Instrument de propagande

Avec la chute du tsar en 1917 et la prise de pouvoir par Lenine, la photographie couleur devient un outil de propagande. Dans un pays comprenant plus de 70% d’illettrés, il est un moyen efficace pour toucher les foules. À partir du milieu des années 20, le photomontage, avec le rouge comme couleur dominante, est largement répandu. Il permet de mêler éléments documentaires et propagation de l’idéologie soviétique. Des artistes modernistes célèbres comme Alexandre Rodchenko, qui par la suite utilisera son art pour exprimer sa désillusion du régime en place, Varvara Stepanova ou encore El Lissitzky s’y sont essayés.

Alors que la technique n’est pas encore au point, photographes et artistes sortent palettes et pinceaux, aquarelle ou peinture à l’huile, pour pigmenter les photos.

Staline perpétuera cet usage en le poussant à son extrême. À partir de 1932, le social réalisme est le seul art accepté, y compris dans la photographie. L’art soviétique devait refléter les mythes du régime et montrer le plus heureux des peuples dans le plus heureux des pays.

• Consigne: Dans l'extrait sur la photographie couleur au service de la propagande, recopiez fidèlement le passage qui va de « Alors que la » jusqu'à « heureux des pays. ».

• Données fournies:
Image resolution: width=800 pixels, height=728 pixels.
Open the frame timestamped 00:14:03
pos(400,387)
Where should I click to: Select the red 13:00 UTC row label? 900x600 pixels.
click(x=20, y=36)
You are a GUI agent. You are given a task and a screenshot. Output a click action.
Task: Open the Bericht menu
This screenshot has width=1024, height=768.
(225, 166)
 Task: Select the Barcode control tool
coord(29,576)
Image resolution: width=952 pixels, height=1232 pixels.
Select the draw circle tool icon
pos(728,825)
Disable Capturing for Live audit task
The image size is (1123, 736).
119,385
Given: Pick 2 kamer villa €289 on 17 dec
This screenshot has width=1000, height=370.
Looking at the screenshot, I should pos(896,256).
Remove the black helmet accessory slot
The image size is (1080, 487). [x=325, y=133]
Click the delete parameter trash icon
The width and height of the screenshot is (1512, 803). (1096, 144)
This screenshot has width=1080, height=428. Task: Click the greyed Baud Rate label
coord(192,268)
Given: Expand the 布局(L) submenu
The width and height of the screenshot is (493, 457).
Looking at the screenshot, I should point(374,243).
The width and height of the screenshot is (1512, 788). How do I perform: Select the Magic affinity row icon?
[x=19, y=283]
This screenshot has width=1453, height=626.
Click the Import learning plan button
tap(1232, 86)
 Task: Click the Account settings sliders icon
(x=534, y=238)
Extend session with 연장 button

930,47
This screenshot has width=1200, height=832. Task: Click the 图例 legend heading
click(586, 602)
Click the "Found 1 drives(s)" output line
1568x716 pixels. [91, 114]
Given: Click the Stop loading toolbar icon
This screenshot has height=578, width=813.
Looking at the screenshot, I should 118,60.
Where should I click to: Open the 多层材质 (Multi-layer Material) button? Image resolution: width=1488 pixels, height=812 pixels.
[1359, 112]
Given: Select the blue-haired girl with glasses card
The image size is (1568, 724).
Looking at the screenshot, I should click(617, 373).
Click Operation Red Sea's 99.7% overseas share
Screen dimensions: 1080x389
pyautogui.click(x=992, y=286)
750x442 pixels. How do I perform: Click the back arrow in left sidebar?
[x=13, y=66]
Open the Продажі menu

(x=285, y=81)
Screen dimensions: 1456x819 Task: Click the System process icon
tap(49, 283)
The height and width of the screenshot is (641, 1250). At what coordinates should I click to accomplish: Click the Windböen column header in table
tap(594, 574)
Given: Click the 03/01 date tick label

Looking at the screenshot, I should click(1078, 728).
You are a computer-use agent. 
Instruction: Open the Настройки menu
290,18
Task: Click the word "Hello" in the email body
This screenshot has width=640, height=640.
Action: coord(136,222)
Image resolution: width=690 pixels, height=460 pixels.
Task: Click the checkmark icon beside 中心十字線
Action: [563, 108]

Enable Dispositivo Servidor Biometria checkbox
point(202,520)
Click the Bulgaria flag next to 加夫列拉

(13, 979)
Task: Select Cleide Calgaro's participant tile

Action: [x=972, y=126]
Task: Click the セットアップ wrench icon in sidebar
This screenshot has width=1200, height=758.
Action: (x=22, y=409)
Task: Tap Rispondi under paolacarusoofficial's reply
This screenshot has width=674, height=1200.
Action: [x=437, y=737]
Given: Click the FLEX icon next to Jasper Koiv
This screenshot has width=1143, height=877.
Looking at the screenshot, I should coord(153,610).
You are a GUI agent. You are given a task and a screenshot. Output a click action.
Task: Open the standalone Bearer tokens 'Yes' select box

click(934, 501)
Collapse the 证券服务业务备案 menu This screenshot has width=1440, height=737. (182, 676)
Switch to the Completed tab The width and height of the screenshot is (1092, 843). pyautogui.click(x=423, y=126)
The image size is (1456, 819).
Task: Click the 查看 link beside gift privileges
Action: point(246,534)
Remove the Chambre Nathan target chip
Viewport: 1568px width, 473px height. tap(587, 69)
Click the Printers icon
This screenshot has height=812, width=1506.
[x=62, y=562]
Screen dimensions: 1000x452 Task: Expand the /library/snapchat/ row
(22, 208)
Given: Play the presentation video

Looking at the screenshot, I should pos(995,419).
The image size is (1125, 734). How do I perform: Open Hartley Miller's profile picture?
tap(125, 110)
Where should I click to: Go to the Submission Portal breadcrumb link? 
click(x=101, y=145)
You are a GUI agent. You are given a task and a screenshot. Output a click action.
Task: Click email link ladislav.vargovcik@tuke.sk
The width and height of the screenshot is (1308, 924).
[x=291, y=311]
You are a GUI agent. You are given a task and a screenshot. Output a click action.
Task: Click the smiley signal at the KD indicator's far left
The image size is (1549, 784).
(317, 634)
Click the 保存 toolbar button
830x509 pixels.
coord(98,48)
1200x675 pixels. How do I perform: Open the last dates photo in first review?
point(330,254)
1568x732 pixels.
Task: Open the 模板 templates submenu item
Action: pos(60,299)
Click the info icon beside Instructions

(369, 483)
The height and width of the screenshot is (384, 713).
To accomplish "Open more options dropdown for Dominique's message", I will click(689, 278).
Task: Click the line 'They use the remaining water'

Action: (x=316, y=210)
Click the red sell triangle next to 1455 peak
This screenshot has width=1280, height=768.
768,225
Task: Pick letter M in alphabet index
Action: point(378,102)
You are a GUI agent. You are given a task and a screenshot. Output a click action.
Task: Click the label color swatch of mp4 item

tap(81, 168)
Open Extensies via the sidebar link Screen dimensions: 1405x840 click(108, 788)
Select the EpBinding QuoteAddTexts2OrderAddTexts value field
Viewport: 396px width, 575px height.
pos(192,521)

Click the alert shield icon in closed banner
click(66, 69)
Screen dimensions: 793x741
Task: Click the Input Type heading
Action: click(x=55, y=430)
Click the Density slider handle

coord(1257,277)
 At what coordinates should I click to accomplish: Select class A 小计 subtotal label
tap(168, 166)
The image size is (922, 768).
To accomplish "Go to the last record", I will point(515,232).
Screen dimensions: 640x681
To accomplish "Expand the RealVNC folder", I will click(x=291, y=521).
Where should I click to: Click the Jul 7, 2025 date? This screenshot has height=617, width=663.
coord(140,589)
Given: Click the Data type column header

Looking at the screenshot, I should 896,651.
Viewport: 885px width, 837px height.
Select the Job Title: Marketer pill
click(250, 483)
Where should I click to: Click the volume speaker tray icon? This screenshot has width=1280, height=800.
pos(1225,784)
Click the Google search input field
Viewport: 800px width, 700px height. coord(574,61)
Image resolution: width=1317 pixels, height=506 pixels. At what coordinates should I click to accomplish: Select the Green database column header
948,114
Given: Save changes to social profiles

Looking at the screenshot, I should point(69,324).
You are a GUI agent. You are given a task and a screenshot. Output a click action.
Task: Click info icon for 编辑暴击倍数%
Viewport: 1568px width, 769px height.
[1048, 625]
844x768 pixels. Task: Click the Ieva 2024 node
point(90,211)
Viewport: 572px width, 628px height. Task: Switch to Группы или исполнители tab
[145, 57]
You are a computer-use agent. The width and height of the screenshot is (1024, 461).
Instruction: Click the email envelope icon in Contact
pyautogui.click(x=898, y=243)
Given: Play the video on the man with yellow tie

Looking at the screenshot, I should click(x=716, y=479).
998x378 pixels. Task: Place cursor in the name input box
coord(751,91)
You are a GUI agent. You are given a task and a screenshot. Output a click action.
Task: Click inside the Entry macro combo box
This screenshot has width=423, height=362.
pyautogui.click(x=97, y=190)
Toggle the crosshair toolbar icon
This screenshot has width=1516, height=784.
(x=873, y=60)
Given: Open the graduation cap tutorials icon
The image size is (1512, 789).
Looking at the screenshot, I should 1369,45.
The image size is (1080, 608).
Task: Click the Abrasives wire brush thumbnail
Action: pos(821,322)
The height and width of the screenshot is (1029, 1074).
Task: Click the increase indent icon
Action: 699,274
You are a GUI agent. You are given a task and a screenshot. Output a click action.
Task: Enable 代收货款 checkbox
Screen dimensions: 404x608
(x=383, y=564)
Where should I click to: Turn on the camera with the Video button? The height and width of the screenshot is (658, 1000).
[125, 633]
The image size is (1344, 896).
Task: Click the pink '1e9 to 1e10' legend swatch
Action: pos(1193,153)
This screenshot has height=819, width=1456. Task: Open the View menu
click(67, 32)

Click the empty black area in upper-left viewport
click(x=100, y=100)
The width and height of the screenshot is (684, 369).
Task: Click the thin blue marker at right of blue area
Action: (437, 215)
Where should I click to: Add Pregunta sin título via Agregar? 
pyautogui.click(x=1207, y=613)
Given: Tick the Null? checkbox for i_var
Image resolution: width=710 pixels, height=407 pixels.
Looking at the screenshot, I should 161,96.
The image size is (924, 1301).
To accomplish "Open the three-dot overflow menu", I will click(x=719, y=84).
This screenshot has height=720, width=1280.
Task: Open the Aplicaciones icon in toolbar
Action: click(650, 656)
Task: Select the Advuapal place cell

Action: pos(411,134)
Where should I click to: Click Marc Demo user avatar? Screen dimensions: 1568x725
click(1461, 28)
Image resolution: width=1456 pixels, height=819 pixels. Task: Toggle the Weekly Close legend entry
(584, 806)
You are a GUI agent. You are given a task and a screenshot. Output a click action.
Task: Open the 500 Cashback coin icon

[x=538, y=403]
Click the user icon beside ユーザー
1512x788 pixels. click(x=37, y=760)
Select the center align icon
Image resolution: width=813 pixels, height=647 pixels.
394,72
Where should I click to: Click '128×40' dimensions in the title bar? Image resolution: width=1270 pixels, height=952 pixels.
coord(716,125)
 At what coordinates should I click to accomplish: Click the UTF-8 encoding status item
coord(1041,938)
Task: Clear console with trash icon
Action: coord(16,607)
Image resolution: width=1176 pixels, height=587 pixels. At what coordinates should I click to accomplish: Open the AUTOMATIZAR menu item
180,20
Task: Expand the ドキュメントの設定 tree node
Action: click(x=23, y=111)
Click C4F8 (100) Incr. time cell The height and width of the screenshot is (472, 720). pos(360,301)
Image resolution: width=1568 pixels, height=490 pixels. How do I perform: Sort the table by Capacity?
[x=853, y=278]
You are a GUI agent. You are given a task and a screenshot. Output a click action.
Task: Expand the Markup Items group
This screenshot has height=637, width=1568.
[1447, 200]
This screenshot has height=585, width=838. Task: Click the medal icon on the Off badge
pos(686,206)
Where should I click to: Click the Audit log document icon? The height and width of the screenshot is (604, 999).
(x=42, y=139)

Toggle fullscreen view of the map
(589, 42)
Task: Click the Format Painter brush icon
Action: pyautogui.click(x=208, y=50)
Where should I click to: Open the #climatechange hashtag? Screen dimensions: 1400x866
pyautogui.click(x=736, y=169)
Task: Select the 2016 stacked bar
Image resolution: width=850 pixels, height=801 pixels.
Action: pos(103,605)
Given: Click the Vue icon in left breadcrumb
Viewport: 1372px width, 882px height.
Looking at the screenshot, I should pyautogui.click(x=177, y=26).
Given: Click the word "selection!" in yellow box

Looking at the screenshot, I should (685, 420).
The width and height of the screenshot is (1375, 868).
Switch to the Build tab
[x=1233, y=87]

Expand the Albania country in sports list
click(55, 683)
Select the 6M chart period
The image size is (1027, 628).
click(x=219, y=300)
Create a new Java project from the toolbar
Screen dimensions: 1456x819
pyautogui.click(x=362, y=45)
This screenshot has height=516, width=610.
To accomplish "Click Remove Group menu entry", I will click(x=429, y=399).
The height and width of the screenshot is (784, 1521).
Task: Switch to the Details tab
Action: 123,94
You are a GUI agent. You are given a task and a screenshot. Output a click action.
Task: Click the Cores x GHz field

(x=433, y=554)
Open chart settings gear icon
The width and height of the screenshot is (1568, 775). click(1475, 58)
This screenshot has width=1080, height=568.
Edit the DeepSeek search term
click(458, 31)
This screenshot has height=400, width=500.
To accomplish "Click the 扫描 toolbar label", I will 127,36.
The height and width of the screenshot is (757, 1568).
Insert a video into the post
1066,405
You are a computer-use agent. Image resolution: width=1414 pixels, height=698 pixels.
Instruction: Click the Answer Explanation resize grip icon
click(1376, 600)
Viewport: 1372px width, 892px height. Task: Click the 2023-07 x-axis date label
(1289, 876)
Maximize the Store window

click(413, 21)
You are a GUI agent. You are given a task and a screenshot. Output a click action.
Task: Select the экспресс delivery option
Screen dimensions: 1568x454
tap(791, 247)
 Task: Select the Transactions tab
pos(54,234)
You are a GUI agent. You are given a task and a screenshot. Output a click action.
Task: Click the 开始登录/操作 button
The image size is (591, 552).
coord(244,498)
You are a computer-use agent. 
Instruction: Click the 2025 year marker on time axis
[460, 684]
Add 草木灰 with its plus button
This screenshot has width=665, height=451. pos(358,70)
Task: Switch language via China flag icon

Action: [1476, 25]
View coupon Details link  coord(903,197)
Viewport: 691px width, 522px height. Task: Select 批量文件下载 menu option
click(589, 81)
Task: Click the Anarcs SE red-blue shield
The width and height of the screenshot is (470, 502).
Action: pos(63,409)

• Corrigé:
Alors que la technique n’est pas encore au point, photographes et artistes sortent palettes et pinceaux, aquarelle ou peinture à l’huile, pour pigmenter les photos.

Staline perpétuera cet usage en le poussant à son extrême. À partir de 1932, le social réalisme est le seul art accepté, y compris dans la photographie. L’art soviétique devait refléter les mythes du régime et montrer le plus heureux des peuples dans le plus heureux des pays.